Reproduce the records below word for word, starting from their first line and continuing up to and including the line that contains "center [227, 148].", with nothing past that line.

Information shown =
—————

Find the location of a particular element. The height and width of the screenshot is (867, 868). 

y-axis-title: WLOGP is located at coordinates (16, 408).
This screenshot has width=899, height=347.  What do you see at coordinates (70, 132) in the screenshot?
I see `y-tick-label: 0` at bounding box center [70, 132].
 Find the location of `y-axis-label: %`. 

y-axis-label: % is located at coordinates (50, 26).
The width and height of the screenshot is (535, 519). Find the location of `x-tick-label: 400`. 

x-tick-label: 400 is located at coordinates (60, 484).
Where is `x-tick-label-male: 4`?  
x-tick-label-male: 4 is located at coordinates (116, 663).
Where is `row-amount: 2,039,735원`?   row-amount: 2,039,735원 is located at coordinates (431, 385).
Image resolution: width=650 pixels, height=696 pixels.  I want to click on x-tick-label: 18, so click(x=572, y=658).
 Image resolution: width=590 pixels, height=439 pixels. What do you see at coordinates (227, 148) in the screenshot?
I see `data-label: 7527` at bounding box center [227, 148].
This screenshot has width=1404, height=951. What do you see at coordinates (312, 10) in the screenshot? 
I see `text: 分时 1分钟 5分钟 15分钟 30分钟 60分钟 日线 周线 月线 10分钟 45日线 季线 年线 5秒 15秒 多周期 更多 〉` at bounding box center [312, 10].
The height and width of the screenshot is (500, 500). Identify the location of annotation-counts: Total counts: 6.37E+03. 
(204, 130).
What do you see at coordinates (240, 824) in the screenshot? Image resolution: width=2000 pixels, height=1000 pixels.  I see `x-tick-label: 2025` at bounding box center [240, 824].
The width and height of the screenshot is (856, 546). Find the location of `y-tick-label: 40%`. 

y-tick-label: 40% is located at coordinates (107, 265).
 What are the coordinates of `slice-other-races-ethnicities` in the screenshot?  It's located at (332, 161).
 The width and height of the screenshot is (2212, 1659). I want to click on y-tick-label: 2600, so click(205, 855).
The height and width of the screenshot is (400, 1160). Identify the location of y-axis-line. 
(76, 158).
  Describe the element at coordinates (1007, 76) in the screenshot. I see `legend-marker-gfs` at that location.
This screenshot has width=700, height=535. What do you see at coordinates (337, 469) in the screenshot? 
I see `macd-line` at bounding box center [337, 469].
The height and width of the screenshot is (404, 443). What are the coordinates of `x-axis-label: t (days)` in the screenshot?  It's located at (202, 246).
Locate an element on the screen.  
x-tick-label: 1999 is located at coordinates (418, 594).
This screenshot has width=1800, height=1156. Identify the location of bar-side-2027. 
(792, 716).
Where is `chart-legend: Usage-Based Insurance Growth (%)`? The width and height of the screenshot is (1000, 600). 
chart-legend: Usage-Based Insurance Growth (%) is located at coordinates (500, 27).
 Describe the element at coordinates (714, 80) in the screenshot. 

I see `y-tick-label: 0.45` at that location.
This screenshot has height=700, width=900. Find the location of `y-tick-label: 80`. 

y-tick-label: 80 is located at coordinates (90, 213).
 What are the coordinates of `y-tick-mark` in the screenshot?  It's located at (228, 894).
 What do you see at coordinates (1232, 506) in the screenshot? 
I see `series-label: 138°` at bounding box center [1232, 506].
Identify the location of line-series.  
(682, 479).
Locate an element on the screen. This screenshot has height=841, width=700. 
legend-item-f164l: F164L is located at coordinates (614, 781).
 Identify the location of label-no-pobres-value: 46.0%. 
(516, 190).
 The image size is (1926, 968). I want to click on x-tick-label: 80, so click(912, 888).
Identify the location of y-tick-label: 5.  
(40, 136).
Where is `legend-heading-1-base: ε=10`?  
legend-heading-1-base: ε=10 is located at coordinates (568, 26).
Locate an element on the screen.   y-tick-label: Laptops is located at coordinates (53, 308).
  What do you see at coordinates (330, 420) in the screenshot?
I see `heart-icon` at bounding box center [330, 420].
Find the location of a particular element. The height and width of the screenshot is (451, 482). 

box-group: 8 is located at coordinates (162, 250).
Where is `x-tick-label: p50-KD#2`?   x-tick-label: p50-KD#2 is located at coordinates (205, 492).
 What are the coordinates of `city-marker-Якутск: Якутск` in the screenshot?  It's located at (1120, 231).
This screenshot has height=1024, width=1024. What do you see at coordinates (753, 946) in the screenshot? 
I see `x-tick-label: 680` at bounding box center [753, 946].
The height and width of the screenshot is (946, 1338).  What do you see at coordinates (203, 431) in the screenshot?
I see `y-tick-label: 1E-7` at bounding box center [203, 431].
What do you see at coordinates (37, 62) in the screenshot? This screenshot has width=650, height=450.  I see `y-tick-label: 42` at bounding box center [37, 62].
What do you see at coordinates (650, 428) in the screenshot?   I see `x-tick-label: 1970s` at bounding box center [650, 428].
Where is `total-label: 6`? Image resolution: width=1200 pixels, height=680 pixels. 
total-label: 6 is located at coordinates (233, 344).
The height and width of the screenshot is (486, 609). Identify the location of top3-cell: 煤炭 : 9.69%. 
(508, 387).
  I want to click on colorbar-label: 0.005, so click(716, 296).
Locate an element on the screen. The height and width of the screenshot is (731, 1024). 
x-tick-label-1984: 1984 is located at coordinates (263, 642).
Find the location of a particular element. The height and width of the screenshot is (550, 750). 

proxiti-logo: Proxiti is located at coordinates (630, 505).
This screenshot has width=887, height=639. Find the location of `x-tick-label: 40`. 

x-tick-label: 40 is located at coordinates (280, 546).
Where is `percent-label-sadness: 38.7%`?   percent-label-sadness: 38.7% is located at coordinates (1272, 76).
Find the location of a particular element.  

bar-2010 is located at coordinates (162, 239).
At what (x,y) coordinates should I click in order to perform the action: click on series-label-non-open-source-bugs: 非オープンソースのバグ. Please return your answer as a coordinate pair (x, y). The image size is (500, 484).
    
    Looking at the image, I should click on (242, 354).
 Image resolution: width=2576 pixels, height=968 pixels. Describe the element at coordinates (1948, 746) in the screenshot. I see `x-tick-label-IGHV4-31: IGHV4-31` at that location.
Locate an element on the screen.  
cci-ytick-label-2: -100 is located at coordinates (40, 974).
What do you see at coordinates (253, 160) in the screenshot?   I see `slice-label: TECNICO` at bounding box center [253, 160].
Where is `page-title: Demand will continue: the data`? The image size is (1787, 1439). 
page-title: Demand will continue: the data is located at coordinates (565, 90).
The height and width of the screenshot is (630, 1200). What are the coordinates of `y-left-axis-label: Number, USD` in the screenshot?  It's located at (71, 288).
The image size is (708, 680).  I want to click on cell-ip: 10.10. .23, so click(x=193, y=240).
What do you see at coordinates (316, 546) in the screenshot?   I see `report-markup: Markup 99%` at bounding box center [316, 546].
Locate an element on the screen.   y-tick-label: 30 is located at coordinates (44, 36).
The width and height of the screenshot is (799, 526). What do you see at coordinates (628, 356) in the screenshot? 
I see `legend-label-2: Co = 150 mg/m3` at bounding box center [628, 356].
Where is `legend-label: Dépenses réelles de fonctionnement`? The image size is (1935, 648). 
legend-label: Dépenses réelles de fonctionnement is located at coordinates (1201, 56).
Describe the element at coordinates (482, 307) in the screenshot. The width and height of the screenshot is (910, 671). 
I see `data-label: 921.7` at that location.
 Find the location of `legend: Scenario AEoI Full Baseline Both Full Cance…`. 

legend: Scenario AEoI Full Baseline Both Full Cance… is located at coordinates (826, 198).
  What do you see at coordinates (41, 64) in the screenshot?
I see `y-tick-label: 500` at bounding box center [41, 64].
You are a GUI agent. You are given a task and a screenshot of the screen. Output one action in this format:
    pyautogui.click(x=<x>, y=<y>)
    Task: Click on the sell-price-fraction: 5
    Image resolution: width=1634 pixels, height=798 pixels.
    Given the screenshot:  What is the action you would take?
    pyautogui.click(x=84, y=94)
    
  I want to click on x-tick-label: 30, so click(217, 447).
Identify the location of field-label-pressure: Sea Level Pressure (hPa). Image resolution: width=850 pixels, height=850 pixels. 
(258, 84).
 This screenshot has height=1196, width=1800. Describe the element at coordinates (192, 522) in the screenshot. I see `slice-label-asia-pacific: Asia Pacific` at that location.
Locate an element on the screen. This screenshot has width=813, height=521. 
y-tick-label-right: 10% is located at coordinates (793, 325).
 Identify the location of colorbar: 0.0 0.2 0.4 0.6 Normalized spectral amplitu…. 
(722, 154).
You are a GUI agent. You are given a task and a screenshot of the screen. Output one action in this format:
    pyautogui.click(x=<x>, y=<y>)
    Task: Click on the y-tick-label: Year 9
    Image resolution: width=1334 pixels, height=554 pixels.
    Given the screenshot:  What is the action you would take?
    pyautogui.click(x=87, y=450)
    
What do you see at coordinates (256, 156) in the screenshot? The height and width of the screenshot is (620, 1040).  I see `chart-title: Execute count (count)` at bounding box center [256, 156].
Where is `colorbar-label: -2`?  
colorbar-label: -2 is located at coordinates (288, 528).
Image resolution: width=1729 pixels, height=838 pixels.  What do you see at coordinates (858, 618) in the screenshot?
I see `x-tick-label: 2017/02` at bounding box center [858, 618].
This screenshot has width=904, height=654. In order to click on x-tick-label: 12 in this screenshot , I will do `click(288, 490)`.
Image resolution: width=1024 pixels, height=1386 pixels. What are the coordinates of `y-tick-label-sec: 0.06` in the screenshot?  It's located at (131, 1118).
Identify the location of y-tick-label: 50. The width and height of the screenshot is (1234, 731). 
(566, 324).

—————

Task answer =
Find the location of a particular element. The height and width of the screenshot is (867, 868). 

y-axis-title: WLOGP is located at coordinates (16, 408).
This screenshot has width=899, height=347.  What do you see at coordinates (70, 132) in the screenshot?
I see `y-tick-label: 0` at bounding box center [70, 132].
 Find the location of `y-axis-label: %`. 

y-axis-label: % is located at coordinates (50, 26).
The width and height of the screenshot is (535, 519). Find the location of `x-tick-label: 400`. 

x-tick-label: 400 is located at coordinates (60, 484).
Where is `x-tick-label-male: 4`?  
x-tick-label-male: 4 is located at coordinates (116, 663).
Where is `row-amount: 2,039,735원`?   row-amount: 2,039,735원 is located at coordinates (431, 385).
Image resolution: width=650 pixels, height=696 pixels.  I want to click on x-tick-label: 18, so click(x=572, y=658).
 Image resolution: width=590 pixels, height=439 pixels. What do you see at coordinates (227, 148) in the screenshot?
I see `data-label: 7527` at bounding box center [227, 148].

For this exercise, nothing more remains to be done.